• **SOURCE PASSAGE**:
start

The Maine Millennial: Maine Republicans are no longer a race apart

I told my friends on the road that Maine’s Republicans were different from the rest of the country’s socially regressive fundamentalist political party.

My theory was that a combination of Maine’s cultural tradition of “mind our own damn business” and our state’s relative lack of organized religion kept the worst of conservative social beliefs at bay. Maine Republicans wanted lower taxes and fewer regulations on business, and maybe they didn’t particularly like immigrants, but the existence of gay men, birth control, and abortion didn’t bother them.

Hell, I even voted a few Republicans in my time — Susan Collins in 2014 and Don Marean, who was my longtime state representative. During his last term in office, he also quietly gave up his party affiliation and became an independent legislator. It was a bold move and I admired it.

I had to eat those words and I have to say they taste pretty bitter. Conservative Christian social theology has completely taken over the party core of the Maine Republican Party. I read about their updated party platform. Among other things, they want to ban all sex-based material from public schools up to the 12th grade. This would effectively ban all sex education.

The funny thing is, I actually had the kind of education that Republicans are trying to legislate for everyone else’s kids. From Kindergarten to 12th grade I attended Catholic schools. St. Patrick’s School and Catherine McAuley High School in Portland – both unfortunately closed. Prayer was in the classroom and sex education was out. We started the school day with prayer, prayed the prayer of grace before lunch, and had a crucifix over every door. (It’s still weird to see classrooms without them.) I’ve never had a sex education class unless you count “The Miracle of Life” in first year health class. Watching a film about a live birth as a 13-year-old girl who can’t even comfortably recognize tampons might have some contraceptive effect (studies should be done).

And yet I ended up semi-gay and with more sexual partners than most people would probably want for their daughter.

Luckily, I received good sex education at home and was able to successfully avoid STIs and unplanned pregnancies. But not everyone is lucky enough to have parents like mine. Knowledge is power, and if you don’t give children power over their own bodies, who has that power?

end

• **DATA SECTION**:

start

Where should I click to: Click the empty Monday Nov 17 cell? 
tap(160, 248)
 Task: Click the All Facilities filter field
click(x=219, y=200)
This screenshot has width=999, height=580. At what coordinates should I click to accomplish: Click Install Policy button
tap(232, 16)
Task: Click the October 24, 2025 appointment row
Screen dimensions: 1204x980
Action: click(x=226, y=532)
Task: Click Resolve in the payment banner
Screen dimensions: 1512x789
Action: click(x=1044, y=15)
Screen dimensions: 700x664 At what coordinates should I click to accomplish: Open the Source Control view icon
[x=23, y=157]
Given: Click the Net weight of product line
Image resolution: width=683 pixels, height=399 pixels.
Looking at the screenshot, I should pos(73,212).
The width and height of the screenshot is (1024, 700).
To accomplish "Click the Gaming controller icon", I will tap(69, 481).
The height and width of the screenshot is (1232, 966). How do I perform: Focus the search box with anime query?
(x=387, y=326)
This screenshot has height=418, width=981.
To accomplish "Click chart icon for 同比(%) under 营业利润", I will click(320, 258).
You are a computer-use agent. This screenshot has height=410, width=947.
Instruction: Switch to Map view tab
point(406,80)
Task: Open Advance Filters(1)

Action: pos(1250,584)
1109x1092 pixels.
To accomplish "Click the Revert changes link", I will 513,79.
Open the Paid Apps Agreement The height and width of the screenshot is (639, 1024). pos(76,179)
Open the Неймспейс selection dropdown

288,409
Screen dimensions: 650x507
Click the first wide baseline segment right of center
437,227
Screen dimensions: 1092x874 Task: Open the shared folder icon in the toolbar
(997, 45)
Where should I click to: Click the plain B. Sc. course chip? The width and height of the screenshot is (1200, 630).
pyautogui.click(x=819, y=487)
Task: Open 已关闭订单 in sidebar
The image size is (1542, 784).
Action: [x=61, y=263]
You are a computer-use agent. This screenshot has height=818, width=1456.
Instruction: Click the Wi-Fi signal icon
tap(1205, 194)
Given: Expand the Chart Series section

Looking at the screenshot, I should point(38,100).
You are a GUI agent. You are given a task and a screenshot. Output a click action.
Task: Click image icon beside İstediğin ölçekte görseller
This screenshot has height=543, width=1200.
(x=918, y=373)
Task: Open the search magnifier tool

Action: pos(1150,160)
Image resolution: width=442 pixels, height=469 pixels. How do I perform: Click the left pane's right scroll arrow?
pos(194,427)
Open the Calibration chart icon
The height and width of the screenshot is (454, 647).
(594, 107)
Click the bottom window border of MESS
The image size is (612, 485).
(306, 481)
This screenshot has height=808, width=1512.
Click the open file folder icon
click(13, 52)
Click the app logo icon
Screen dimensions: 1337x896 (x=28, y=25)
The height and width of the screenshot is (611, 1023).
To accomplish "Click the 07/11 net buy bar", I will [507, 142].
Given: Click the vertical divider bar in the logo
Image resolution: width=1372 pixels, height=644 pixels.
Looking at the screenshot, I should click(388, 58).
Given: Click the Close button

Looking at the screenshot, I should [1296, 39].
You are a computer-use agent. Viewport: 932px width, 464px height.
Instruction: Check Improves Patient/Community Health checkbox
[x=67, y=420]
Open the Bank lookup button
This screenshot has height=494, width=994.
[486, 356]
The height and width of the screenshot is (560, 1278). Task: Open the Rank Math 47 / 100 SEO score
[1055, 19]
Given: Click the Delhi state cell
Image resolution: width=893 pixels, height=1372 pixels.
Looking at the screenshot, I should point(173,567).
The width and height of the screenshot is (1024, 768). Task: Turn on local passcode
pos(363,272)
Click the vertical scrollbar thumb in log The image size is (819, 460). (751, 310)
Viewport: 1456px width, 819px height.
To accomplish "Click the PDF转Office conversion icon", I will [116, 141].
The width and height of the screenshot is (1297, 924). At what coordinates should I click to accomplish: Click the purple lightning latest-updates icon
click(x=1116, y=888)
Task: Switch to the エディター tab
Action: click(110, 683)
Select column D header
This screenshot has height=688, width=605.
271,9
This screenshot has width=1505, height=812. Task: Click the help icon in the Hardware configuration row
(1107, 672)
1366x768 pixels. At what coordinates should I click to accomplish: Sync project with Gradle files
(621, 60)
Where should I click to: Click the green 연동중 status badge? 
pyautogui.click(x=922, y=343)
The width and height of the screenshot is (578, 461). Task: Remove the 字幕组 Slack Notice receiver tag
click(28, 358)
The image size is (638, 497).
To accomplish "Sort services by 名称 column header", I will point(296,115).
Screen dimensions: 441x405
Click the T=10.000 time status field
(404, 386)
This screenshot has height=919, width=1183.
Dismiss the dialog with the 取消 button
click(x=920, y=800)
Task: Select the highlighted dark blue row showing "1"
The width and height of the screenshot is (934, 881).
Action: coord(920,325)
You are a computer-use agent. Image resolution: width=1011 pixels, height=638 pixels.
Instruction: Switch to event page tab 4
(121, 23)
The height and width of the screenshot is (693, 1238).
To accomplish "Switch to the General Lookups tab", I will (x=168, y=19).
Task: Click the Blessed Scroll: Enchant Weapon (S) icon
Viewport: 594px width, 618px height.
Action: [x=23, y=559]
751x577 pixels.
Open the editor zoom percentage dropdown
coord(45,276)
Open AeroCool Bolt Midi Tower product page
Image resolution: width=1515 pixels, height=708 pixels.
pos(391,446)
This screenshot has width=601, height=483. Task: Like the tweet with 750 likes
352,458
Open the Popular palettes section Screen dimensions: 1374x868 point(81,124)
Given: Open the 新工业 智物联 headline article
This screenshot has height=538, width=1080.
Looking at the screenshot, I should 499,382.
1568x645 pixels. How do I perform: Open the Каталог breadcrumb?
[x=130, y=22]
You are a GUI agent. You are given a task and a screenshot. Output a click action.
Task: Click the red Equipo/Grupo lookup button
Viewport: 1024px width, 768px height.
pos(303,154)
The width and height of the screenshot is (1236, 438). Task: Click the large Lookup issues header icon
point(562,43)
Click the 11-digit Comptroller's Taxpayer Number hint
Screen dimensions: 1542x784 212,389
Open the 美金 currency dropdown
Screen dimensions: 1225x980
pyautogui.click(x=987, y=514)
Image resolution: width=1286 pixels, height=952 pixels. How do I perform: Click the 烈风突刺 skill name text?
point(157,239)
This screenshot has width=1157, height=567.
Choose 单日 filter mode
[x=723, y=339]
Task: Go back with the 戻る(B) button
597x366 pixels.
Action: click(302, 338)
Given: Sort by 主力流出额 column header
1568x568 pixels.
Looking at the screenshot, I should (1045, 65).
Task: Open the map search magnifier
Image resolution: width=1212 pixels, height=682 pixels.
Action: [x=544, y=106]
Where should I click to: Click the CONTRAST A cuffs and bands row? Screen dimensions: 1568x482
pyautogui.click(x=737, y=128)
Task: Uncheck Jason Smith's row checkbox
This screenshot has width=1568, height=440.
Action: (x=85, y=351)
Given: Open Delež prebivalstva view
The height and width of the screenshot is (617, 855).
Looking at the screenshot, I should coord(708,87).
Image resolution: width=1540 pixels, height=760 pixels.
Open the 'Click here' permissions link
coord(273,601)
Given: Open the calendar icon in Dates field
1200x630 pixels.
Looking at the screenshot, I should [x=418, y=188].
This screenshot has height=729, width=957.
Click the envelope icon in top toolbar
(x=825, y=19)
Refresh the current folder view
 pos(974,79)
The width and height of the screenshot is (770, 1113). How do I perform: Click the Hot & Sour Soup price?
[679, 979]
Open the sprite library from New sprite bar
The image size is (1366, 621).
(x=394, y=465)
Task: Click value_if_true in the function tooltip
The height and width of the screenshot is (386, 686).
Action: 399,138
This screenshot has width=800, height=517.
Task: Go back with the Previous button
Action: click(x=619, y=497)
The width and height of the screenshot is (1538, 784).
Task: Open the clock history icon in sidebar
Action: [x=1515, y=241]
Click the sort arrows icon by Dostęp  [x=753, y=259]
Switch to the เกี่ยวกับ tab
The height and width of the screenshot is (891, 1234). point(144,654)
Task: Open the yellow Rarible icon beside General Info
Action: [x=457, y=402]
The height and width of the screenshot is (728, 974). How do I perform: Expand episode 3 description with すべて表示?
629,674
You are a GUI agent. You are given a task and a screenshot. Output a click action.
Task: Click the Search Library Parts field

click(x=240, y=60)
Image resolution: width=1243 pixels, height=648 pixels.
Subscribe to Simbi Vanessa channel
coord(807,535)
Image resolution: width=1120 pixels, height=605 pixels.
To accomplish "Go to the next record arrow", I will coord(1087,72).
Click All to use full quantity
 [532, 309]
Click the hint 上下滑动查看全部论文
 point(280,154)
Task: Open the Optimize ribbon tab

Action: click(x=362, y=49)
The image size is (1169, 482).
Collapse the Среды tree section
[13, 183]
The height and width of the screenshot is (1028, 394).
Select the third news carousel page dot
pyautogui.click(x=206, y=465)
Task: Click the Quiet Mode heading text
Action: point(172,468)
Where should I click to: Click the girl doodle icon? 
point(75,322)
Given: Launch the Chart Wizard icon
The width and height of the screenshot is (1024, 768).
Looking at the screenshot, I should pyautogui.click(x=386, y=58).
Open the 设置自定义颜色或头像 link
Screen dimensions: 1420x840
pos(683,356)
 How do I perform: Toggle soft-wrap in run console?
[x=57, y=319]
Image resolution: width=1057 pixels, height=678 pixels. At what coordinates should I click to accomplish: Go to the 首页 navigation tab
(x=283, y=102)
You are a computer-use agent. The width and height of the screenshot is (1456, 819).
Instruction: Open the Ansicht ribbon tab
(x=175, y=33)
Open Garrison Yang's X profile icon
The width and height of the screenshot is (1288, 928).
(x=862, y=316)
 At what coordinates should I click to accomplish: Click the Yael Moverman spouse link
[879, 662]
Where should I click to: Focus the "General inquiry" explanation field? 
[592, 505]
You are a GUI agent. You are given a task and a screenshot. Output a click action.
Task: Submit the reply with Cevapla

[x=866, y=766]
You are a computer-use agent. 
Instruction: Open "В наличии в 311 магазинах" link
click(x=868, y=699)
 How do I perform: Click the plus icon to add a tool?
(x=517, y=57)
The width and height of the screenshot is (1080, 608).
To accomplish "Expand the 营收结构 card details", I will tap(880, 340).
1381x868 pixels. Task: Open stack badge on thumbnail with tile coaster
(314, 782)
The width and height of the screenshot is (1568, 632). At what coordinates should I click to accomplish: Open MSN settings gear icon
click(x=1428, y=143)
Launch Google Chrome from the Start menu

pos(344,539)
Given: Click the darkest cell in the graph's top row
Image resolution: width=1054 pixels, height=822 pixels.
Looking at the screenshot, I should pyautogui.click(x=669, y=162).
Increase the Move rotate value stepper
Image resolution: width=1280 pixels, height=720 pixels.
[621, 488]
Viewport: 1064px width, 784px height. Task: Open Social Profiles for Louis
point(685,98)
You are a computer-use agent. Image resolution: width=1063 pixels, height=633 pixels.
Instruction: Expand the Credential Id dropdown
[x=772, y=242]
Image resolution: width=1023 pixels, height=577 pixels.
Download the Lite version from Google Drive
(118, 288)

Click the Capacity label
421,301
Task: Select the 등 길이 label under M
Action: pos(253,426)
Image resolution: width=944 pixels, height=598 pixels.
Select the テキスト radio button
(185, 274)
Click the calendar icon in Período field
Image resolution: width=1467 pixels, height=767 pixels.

end

• **WHAT THIS EXERCISE ASKS**:
1. In the Maine Republicans column, copy the passage that begins at the words "Luckily, I received" and stops after "has that power?".
2. Translate this sentence from the Maine Republicans column into Spanish: "Knowledge is power, and if you don’t give children power over their own bodies, who has that power?"
3. Answer these from the Maine Republicans column:
(a) Which two Republicans does the writer say they voted for?
(b) Which two schools in Portland did the writer attend?
(c) What film was shown in the writer's first year health class?

• **SOLUTIONS FOR EACH TASK**:
1.
Luckily, I received good sex education at home and was able to successfully avoid STIs and unplanned pregnancies. But not everyone is lucky enough to have parents like mine. Knowledge is power, and if you don’t give children power over their own bodies, who has that power?

2. El conocimiento es poder, y si no les das a los niños poder sobre sus propios cuerpos, ¿quién tiene ese poder?

3.
(a) Susan Collins (in 2014) and Don Marean
(b) St. Patrick’s School and Catherine McAuley High School
(c) "The Miracle of Life"